Is the Federal Reserve falling behind the curve in tackling inflation?

Bloomberg reports that there are signs that a fall in productivity growth may boost inflation in the US.

Federal Reserve Chair Janet Yellen faces an economy that is starting to look more like Arthur Burns’s in the 1970s than Alan Greenspan’s in the 1990s.

Productivity growth is slowing, just as it was when Burns headed the central bank, not accelerating as it did under Greenspan’s watch. Business output per hour excluding agriculture has risen at a 1.4 percent average annual rate since the recession ended in June 2009 as hiring has picked up while economic growth has lagged behind.

That result is in line with the 1.5 percent rate from 1973 to 1977 and less half of the 3 percent pace from 1996 to 2000, Labor Department data show. The post World War II average is 2.3 percent.

To understand why this is important, look at what happened to the U.S. in each of those periods.

In the late 1990s, increased worker efficiency allowed Greenspan to countenance a fall in the unemployment rate to a 30-year low of 3.8 percent in April 2000 as companies could pay employees more without having to raise prices. In the 1970s, a sudden downshift in productivity growth caught Burns by surprise and led to a rise in consumer prices of more than 10 percent after oil costs surged.

Some economists are concerned about whether the Fed will adjust in time to the recent trend.

“There is a risk,” said former Fed Vice Chairman Alan Blinder.. “You do have the possibility of replaying in the same direction what happened after 1973...”

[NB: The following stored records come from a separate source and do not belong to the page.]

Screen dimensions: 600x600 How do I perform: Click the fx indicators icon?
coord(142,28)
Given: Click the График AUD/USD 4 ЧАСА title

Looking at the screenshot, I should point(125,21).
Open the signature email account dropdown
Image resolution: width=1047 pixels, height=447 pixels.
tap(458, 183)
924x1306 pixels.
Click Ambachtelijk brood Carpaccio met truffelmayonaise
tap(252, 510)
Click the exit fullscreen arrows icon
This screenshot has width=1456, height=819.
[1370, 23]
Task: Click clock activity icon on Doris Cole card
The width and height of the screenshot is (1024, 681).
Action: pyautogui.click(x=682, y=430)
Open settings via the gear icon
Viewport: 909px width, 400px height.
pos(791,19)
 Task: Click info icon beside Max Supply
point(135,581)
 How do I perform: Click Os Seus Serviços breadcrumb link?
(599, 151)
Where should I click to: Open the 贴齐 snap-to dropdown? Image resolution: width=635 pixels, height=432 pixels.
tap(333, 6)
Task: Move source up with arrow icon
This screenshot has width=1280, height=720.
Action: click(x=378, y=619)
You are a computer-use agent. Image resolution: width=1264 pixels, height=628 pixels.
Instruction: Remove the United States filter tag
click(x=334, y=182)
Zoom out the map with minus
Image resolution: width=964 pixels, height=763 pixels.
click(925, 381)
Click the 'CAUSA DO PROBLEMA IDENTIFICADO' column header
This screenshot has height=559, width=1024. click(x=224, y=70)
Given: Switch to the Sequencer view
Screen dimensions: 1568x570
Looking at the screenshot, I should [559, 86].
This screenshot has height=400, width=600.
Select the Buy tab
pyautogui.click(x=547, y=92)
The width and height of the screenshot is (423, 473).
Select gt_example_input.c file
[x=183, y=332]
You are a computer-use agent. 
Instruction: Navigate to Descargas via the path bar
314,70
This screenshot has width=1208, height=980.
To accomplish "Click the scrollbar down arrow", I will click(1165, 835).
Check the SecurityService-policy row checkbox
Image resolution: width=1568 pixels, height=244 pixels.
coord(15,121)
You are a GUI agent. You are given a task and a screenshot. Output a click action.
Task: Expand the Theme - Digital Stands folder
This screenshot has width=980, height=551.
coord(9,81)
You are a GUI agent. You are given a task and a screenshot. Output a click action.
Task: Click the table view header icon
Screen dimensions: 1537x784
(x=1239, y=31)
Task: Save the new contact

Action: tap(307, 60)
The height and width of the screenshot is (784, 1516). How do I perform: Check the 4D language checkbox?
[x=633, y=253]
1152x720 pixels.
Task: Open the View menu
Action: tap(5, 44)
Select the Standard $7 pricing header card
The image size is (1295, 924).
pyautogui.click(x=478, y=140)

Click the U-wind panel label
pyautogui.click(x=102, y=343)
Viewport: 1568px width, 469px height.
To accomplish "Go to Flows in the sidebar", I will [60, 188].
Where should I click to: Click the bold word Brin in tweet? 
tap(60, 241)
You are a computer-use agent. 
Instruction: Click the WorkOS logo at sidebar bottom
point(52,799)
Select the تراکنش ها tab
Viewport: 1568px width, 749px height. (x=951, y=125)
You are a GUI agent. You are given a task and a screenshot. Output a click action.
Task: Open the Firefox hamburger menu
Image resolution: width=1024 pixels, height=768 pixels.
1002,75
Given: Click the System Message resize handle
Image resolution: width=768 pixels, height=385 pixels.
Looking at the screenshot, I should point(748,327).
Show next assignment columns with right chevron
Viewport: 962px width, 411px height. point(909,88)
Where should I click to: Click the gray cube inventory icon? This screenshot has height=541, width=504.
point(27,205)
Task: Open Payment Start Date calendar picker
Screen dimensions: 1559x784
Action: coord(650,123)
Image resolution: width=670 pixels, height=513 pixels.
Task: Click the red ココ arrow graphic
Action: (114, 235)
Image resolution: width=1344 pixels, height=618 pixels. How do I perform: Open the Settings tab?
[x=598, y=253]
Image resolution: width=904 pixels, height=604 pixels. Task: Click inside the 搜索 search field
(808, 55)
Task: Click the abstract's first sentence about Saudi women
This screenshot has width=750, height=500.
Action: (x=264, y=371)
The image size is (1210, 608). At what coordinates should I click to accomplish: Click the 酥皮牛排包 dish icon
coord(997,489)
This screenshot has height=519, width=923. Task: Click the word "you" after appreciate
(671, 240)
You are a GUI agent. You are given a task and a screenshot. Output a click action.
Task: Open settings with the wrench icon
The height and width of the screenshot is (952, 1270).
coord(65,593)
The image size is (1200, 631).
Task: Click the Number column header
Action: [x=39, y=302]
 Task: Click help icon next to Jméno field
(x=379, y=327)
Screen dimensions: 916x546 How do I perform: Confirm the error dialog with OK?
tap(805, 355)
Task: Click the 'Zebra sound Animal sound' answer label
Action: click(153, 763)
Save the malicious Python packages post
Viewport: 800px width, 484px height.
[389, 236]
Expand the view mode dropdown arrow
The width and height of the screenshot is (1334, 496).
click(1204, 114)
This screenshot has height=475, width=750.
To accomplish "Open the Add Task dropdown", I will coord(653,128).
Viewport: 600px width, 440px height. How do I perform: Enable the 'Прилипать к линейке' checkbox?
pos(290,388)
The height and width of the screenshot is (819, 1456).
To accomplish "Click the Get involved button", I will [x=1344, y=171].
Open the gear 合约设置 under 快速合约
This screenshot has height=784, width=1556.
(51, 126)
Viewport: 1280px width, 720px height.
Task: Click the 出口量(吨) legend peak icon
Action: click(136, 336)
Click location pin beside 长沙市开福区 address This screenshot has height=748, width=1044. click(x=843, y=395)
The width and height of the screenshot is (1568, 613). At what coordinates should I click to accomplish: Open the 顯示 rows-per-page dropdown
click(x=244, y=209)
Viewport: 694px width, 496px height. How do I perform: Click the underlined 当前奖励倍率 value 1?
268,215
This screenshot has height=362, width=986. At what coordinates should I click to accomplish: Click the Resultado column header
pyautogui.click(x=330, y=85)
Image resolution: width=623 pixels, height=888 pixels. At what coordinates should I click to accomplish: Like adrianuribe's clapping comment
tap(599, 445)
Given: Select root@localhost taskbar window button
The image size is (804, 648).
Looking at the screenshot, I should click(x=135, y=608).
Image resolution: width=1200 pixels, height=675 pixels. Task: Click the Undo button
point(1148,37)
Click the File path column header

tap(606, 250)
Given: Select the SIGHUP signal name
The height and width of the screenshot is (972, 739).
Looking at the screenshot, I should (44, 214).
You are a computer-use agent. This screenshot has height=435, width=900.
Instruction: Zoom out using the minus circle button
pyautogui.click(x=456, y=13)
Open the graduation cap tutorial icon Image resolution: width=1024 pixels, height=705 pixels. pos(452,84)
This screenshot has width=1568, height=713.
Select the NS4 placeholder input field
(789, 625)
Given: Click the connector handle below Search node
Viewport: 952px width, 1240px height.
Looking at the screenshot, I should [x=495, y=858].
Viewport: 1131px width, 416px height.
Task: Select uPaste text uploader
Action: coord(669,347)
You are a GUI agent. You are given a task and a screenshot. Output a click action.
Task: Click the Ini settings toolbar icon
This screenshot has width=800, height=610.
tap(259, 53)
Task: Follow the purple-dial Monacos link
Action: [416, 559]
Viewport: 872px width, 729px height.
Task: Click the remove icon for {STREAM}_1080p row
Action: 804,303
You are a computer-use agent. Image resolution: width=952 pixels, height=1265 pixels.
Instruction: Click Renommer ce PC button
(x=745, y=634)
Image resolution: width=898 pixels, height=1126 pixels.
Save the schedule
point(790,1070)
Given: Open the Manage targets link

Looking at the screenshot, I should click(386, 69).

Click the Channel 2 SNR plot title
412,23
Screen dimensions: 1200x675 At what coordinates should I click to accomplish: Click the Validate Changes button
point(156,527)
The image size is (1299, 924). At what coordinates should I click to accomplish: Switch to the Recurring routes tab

What it does mean is that Yellen and her Federal Open Market Committee colleagues must be a “little more cautious” about keeping short-term interest rates near zero in their pursuit of lower joblessness, said Blinder...

“We are facing a problem of rising inflation,” said Martin Feldstein, a professor at Harvard University... The Fed is “probably going to respond too weakly, too slowly,” he added...

Long-term interest rates are “going to go a lot higher,” with the yield on the 10-year Treasury note eventually hitting 4 percent, as price pressures intensify and the Fed lags behind in its response, according to Joe LaVorgna, chief U.S. economist at Deutsche Bank Securities Inc.

While the world's largest economy starts worrying about inflation, economic data on Monday from the second and third largest developed economies suggest that maintaining growth remains the concern.

Japan's coincident index was unchanged at 111.1 in May but the leading index fell for the fourth consecutive month to 105.7, the lowest since February 2013, from 106.5 in April.

In Germany, industrial production fell 1.8 percent in May, the third consecutive decline. The economy ministry said the decline in output was primarily due to the timing of the 1 May holiday and should only be temporary.